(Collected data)
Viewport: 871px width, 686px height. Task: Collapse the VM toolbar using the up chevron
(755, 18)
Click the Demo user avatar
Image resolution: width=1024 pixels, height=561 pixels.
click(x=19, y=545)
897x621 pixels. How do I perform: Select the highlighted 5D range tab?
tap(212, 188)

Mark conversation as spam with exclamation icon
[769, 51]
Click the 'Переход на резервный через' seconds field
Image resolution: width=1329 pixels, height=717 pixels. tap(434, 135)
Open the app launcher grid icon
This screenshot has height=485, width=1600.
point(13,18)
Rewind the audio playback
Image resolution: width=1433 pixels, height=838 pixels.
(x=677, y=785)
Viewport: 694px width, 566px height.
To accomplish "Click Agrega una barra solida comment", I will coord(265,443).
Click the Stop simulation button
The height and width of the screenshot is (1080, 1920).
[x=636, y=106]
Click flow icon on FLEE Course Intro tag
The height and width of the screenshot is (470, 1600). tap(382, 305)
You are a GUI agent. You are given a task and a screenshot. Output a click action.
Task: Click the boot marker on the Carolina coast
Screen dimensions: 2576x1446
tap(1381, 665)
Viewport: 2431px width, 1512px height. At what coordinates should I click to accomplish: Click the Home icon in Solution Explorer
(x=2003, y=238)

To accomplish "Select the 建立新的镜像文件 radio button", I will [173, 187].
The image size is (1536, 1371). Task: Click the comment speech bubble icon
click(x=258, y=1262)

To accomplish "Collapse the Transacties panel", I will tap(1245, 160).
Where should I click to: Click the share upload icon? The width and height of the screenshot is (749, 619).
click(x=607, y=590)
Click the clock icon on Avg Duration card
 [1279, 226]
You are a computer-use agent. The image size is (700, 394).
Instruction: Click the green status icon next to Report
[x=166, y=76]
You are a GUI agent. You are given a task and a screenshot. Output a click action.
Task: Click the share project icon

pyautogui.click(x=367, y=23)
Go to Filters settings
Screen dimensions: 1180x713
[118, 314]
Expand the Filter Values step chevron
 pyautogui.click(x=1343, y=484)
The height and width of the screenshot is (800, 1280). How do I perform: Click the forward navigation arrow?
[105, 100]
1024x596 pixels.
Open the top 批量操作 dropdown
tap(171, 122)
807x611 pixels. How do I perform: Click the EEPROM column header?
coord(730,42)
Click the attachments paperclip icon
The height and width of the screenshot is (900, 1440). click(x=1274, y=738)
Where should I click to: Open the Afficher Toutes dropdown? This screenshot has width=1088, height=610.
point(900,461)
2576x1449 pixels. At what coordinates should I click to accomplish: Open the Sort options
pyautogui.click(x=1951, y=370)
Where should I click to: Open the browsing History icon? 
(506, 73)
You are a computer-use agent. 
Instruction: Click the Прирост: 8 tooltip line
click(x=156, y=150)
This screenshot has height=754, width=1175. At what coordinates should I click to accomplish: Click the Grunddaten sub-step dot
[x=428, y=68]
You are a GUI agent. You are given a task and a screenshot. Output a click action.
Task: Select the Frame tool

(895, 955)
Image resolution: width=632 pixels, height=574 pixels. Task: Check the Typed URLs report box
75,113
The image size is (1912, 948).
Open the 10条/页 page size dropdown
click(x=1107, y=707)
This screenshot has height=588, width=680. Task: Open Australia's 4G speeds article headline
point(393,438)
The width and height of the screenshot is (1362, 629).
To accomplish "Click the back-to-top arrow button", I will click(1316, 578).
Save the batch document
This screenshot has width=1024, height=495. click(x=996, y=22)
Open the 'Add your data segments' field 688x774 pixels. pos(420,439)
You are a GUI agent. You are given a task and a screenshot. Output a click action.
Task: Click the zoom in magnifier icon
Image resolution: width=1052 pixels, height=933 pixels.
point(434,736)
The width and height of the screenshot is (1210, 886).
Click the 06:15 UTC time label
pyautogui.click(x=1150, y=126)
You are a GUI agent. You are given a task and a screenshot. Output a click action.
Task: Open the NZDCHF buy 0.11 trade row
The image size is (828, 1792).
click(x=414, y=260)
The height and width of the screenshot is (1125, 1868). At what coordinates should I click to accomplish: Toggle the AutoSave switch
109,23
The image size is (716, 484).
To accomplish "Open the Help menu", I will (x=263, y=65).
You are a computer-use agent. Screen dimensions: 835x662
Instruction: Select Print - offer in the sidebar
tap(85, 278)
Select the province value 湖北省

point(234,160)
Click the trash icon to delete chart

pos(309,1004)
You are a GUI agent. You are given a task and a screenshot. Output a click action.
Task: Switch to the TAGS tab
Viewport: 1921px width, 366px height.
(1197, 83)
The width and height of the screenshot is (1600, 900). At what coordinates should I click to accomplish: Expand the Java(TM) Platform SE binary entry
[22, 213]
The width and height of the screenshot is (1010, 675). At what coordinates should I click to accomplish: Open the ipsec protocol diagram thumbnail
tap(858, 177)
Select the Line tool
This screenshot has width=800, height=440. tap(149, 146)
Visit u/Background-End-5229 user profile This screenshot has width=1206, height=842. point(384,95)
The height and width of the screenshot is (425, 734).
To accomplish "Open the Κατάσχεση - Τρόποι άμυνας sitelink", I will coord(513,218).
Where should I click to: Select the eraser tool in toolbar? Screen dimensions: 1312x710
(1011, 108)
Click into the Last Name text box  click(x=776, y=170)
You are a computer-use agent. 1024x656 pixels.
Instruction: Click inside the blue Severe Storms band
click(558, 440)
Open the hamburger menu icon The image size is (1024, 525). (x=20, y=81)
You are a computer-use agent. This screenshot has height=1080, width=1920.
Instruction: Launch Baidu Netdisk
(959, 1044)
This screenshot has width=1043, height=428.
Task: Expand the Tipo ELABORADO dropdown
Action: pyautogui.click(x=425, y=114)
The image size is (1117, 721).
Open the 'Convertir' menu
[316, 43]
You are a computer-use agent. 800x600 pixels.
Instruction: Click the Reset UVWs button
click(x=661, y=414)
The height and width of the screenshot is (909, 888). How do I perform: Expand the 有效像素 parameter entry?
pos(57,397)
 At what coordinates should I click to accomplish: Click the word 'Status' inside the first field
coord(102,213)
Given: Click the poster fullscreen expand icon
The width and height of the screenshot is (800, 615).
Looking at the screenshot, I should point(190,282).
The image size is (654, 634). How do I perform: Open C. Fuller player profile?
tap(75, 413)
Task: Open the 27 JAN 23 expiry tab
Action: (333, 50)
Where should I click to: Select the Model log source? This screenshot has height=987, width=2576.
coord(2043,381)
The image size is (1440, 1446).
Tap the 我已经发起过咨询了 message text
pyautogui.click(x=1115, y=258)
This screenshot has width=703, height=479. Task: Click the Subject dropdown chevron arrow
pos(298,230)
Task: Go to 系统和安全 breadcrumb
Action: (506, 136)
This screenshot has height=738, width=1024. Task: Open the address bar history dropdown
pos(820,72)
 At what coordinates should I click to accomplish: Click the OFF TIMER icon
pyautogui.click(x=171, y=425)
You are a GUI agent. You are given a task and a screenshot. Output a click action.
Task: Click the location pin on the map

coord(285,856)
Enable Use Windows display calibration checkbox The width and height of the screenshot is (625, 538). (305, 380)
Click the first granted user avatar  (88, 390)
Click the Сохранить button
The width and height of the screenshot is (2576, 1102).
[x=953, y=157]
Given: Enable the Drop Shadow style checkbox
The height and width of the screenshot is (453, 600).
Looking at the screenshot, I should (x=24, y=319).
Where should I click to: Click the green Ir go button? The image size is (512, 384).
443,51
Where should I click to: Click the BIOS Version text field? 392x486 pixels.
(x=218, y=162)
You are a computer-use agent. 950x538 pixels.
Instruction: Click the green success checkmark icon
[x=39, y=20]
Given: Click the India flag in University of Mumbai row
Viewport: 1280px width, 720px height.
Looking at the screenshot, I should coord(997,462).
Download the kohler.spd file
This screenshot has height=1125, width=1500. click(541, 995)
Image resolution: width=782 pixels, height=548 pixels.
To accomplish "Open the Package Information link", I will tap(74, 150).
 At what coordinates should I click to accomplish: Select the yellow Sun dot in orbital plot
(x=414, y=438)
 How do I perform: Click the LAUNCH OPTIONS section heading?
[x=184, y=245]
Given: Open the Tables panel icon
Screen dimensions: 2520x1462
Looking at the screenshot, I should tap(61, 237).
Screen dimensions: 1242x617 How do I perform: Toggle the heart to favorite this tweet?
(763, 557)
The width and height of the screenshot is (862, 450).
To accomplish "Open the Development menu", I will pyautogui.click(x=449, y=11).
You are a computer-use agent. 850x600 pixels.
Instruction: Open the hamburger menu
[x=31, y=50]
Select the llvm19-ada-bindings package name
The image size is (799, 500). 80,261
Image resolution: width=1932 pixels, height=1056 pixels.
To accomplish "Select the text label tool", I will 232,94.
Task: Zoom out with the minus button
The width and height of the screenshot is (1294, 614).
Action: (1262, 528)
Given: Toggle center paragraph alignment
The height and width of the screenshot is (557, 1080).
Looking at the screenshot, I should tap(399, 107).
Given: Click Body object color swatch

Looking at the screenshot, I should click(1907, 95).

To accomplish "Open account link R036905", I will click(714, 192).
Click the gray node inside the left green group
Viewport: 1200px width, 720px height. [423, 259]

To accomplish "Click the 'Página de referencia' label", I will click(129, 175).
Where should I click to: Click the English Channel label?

--- AIM ---
Transcribe the lines verbatim, beginning at the line that contains "Download the kohler.spd file" and stopping after the line that contains "will tap(74, 150).".

--- THE RESPONSE ---
Download the kohler.spd file
This screenshot has height=1125, width=1500. click(541, 995)
Image resolution: width=782 pixels, height=548 pixels.
To accomplish "Open the Package Information link", I will tap(74, 150).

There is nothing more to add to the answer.